(Records from a data source)
BEGIN
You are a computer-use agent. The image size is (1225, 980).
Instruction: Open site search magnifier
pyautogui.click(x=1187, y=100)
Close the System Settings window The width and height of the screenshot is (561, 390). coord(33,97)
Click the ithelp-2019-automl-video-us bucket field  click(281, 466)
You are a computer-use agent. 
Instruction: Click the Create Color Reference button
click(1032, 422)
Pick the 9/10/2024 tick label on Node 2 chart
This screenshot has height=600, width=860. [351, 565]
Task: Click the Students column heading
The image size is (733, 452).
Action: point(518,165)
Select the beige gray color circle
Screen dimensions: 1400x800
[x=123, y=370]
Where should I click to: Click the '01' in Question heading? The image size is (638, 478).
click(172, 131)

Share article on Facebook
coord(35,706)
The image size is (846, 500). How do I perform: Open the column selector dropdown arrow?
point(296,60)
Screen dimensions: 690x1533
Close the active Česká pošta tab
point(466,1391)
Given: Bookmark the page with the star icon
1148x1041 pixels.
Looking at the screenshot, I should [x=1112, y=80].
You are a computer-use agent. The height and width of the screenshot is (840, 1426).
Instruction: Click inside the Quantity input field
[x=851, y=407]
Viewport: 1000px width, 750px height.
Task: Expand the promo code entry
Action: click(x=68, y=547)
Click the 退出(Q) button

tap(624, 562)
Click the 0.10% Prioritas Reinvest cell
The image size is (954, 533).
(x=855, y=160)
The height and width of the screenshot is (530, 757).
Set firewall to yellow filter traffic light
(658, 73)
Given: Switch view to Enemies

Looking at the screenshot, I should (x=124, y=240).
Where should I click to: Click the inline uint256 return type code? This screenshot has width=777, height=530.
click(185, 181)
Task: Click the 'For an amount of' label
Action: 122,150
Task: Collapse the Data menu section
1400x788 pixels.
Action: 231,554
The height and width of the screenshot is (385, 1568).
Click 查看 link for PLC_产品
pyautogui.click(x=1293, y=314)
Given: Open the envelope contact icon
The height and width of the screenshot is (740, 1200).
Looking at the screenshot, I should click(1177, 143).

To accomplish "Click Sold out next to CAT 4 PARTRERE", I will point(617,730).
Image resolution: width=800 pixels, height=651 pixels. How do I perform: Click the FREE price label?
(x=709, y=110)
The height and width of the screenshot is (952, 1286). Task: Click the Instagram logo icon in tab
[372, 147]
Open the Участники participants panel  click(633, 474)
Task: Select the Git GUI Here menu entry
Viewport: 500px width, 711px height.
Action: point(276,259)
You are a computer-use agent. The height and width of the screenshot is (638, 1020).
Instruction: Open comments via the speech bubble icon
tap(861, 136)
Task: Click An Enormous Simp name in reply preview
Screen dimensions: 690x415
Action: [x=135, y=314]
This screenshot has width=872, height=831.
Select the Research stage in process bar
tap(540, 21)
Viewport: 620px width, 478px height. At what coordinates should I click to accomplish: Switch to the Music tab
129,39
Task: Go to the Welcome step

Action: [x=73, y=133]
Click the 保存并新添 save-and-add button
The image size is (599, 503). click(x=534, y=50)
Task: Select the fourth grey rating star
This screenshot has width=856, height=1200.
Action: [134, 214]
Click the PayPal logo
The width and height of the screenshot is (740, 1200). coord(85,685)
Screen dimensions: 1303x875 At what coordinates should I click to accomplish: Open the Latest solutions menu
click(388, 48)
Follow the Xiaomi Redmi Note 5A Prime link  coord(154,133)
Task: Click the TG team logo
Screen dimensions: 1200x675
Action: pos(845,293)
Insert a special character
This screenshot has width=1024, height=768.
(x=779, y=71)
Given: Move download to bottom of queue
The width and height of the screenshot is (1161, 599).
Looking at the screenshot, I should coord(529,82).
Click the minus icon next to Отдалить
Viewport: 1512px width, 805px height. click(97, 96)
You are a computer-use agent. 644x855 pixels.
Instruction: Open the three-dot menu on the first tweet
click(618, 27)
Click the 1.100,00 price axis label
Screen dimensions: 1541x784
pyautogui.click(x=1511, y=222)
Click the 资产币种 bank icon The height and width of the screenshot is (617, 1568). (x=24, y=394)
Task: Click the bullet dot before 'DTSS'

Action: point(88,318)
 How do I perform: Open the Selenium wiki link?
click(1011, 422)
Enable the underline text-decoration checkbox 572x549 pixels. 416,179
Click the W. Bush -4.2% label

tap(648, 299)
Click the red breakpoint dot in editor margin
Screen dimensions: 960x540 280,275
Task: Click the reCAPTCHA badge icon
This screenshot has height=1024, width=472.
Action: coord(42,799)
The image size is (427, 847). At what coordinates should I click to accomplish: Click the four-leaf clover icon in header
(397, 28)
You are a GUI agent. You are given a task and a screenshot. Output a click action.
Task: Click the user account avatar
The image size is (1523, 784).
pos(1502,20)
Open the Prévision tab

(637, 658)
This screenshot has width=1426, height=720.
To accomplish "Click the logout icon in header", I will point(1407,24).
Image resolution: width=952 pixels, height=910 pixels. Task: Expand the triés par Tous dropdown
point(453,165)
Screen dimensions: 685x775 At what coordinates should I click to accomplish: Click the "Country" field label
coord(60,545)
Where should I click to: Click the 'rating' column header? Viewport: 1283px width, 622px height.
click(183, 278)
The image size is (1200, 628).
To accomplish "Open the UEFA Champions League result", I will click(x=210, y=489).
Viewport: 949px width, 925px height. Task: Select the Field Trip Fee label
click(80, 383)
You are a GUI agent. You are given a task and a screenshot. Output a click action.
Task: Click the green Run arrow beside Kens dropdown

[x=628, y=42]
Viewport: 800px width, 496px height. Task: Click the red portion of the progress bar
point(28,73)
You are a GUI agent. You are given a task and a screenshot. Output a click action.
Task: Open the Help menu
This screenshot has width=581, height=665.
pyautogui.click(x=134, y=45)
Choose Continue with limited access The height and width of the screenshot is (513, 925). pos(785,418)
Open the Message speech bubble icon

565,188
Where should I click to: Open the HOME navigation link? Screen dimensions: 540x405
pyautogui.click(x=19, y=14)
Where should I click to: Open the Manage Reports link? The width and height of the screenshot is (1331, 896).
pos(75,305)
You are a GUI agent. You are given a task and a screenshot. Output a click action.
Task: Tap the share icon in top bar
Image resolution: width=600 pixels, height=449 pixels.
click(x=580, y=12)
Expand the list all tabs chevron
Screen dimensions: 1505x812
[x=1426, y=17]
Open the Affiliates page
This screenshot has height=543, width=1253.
END
All of the entries above should be written out verbatim.

#### [SOLUTION TO THIS TASK]
You are a computer-use agent. The image size is (1225, 980).
Instruction: Open site search magnifier
pyautogui.click(x=1187, y=100)
Close the System Settings window The width and height of the screenshot is (561, 390). coord(33,97)
Click the ithelp-2019-automl-video-us bucket field  click(281, 466)
You are a computer-use agent. 
Instruction: Click the Create Color Reference button
click(1032, 422)
Pick the 9/10/2024 tick label on Node 2 chart
This screenshot has height=600, width=860. [351, 565]
Task: Click the Students column heading
The image size is (733, 452).
Action: point(518,165)
Select the beige gray color circle
Screen dimensions: 1400x800
[x=123, y=370]
Where should I click to: Click the '01' in Question heading? The image size is (638, 478).
click(172, 131)

Share article on Facebook
coord(35,706)
The image size is (846, 500). How do I perform: Open the column selector dropdown arrow?
point(296,60)
Screen dimensions: 690x1533
Close the active Česká pošta tab
point(466,1391)
Given: Bookmark the page with the star icon
1148x1041 pixels.
Looking at the screenshot, I should [x=1112, y=80].
You are a computer-use agent. The height and width of the screenshot is (840, 1426).
Instruction: Click inside the Quantity input field
[x=851, y=407]
Viewport: 1000px width, 750px height.
Task: Expand the promo code entry
Action: click(x=68, y=547)
Click the 退出(Q) button

tap(624, 562)
Click the 0.10% Prioritas Reinvest cell
The image size is (954, 533).
(x=855, y=160)
The height and width of the screenshot is (530, 757).
Set firewall to yellow filter traffic light
(658, 73)
Given: Switch view to Enemies

Looking at the screenshot, I should (x=124, y=240).
Where should I click to: Click the inline uint256 return type code? This screenshot has width=777, height=530.
click(185, 181)
Task: Click the 'For an amount of' label
Action: 122,150
Task: Collapse the Data menu section
1400x788 pixels.
Action: 231,554
The height and width of the screenshot is (385, 1568).
Click 查看 link for PLC_产品
pyautogui.click(x=1293, y=314)
Given: Open the envelope contact icon
The height and width of the screenshot is (740, 1200).
Looking at the screenshot, I should click(1177, 143).

To accomplish "Click Sold out next to CAT 4 PARTRERE", I will point(617,730).
Image resolution: width=800 pixels, height=651 pixels. How do I perform: Click the FREE price label?
(x=709, y=110)
The height and width of the screenshot is (952, 1286). Task: Click the Instagram logo icon in tab
[372, 147]
Open the Участники participants panel  click(633, 474)
Task: Select the Git GUI Here menu entry
Viewport: 500px width, 711px height.
Action: point(276,259)
You are a computer-use agent. The height and width of the screenshot is (638, 1020).
Instruction: Open comments via the speech bubble icon
tap(861, 136)
Task: Click An Enormous Simp name in reply preview
Screen dimensions: 690x415
Action: [x=135, y=314]
This screenshot has width=872, height=831.
Select the Research stage in process bar
tap(540, 21)
Viewport: 620px width, 478px height. At what coordinates should I click to accomplish: Switch to the Music tab
129,39
Task: Go to the Welcome step

Action: [x=73, y=133]
Click the 保存并新添 save-and-add button
The image size is (599, 503). click(x=534, y=50)
Task: Select the fourth grey rating star
This screenshot has width=856, height=1200.
Action: [134, 214]
Click the PayPal logo
The width and height of the screenshot is (740, 1200). coord(85,685)
Screen dimensions: 1303x875 At what coordinates should I click to accomplish: Open the Latest solutions menu
click(388, 48)
Follow the Xiaomi Redmi Note 5A Prime link  coord(154,133)
Task: Click the TG team logo
Screen dimensions: 1200x675
Action: pos(845,293)
Insert a special character
This screenshot has width=1024, height=768.
(x=779, y=71)
Given: Move download to bottom of queue
The width and height of the screenshot is (1161, 599).
Looking at the screenshot, I should coord(529,82).
Click the minus icon next to Отдалить
Viewport: 1512px width, 805px height. click(97, 96)
You are a computer-use agent. 644x855 pixels.
Instruction: Open the three-dot menu on the first tweet
click(618, 27)
Click the 1.100,00 price axis label
Screen dimensions: 1541x784
pyautogui.click(x=1511, y=222)
Click the 资产币种 bank icon The height and width of the screenshot is (617, 1568). (x=24, y=394)
Task: Click the bullet dot before 'DTSS'

Action: point(88,318)
 How do I perform: Open the Selenium wiki link?
click(1011, 422)
Enable the underline text-decoration checkbox 572x549 pixels. 416,179
Click the W. Bush -4.2% label

tap(648, 299)
Click the red breakpoint dot in editor margin
Screen dimensions: 960x540 280,275
Task: Click the reCAPTCHA badge icon
This screenshot has height=1024, width=472.
Action: coord(42,799)
The image size is (427, 847). At what coordinates should I click to accomplish: Click the four-leaf clover icon in header
(397, 28)
You are a GUI agent. You are given a task and a screenshot. Output a click action.
Task: Click the user account avatar
The image size is (1523, 784).
pos(1502,20)
Open the Prévision tab

(637, 658)
This screenshot has width=1426, height=720.
To accomplish "Click the logout icon in header", I will point(1407,24).
Image resolution: width=952 pixels, height=910 pixels. Task: Expand the triés par Tous dropdown
point(453,165)
Screen dimensions: 685x775 At what coordinates should I click to accomplish: Click the "Country" field label
coord(60,545)
Where should I click to: Click the 'rating' column header? Viewport: 1283px width, 622px height.
click(183, 278)
The image size is (1200, 628).
To accomplish "Open the UEFA Champions League result", I will click(x=210, y=489).
Viewport: 949px width, 925px height. Task: Select the Field Trip Fee label
click(80, 383)
You are a GUI agent. You are given a task and a screenshot. Output a click action.
Task: Click the green Run arrow beside Kens dropdown

[x=628, y=42]
Viewport: 800px width, 496px height. Task: Click the red portion of the progress bar
point(28,73)
You are a GUI agent. You are given a task and a screenshot. Output a click action.
Task: Open the Help menu
This screenshot has width=581, height=665.
pyautogui.click(x=134, y=45)
Choose Continue with limited access The height and width of the screenshot is (513, 925). pos(785,418)
Open the Message speech bubble icon

565,188
Where should I click to: Open the HOME navigation link? Screen dimensions: 540x405
pyautogui.click(x=19, y=14)
Where should I click to: Open the Manage Reports link? The width and height of the screenshot is (1331, 896).
pos(75,305)
You are a GUI agent. You are given a task and a screenshot. Output a click action.
Task: Tap the share icon in top bar
Image resolution: width=600 pixels, height=449 pixels.
click(x=580, y=12)
Expand the list all tabs chevron
Screen dimensions: 1505x812
[x=1426, y=17]
Open the Affiliates page
This screenshot has height=543, width=1253.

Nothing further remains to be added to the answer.